• [TASK OBJECTIVE]
From the data that follows, print exactly the lines starting at the one containing "Task: Turn on handwriting input pencil" and ending at the one containing "You are a computer-use agent. Image"; include both of them and nothing more.

Pixel coordinate grounding data:

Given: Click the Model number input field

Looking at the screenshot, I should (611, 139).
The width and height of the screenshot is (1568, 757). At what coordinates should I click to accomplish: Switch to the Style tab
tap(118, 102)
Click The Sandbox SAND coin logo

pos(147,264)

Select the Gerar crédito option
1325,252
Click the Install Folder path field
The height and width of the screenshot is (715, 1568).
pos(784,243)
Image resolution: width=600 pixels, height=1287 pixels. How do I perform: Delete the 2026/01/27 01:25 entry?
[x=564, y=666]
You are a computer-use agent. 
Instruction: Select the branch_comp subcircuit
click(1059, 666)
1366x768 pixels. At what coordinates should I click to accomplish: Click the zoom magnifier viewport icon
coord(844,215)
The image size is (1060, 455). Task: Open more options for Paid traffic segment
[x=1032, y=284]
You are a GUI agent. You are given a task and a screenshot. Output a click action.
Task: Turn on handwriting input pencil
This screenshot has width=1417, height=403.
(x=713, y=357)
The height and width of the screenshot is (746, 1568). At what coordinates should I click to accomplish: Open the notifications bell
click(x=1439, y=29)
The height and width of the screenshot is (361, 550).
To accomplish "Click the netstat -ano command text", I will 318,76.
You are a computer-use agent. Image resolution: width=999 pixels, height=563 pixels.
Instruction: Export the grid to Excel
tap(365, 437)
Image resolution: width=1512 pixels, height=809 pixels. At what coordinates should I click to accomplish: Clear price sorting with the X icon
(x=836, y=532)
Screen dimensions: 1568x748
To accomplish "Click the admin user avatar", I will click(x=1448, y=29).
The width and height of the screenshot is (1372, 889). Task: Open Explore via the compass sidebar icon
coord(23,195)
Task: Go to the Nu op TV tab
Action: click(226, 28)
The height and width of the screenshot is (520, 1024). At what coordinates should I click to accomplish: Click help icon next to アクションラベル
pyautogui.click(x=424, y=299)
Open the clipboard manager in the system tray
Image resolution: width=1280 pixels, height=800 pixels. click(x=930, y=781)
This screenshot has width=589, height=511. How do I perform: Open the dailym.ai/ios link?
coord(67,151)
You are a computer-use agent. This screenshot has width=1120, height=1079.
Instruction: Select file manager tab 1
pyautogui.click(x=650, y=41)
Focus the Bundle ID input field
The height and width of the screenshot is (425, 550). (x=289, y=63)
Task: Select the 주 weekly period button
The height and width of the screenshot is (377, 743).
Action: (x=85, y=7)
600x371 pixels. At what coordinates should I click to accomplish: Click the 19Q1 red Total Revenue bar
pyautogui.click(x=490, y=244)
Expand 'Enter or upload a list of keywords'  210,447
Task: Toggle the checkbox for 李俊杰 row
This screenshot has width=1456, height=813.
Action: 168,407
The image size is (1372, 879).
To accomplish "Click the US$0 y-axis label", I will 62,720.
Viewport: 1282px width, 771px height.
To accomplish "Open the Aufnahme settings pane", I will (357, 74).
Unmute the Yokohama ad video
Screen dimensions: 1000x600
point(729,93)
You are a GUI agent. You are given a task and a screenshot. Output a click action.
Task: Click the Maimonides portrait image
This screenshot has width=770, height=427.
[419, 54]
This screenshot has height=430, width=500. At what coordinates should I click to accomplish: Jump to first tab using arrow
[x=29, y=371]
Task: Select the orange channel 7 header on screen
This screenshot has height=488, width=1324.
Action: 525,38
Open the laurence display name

• [TASK RESULT]
Task: Turn on handwriting input pencil
This screenshot has width=1417, height=403.
(x=713, y=357)
The height and width of the screenshot is (746, 1568). At what coordinates should I click to accomplish: Open the notifications bell
click(x=1439, y=29)
The height and width of the screenshot is (361, 550).
To accomplish "Click the netstat -ano command text", I will 318,76.
You are a computer-use agent. Image resolution: width=999 pixels, height=563 pixels.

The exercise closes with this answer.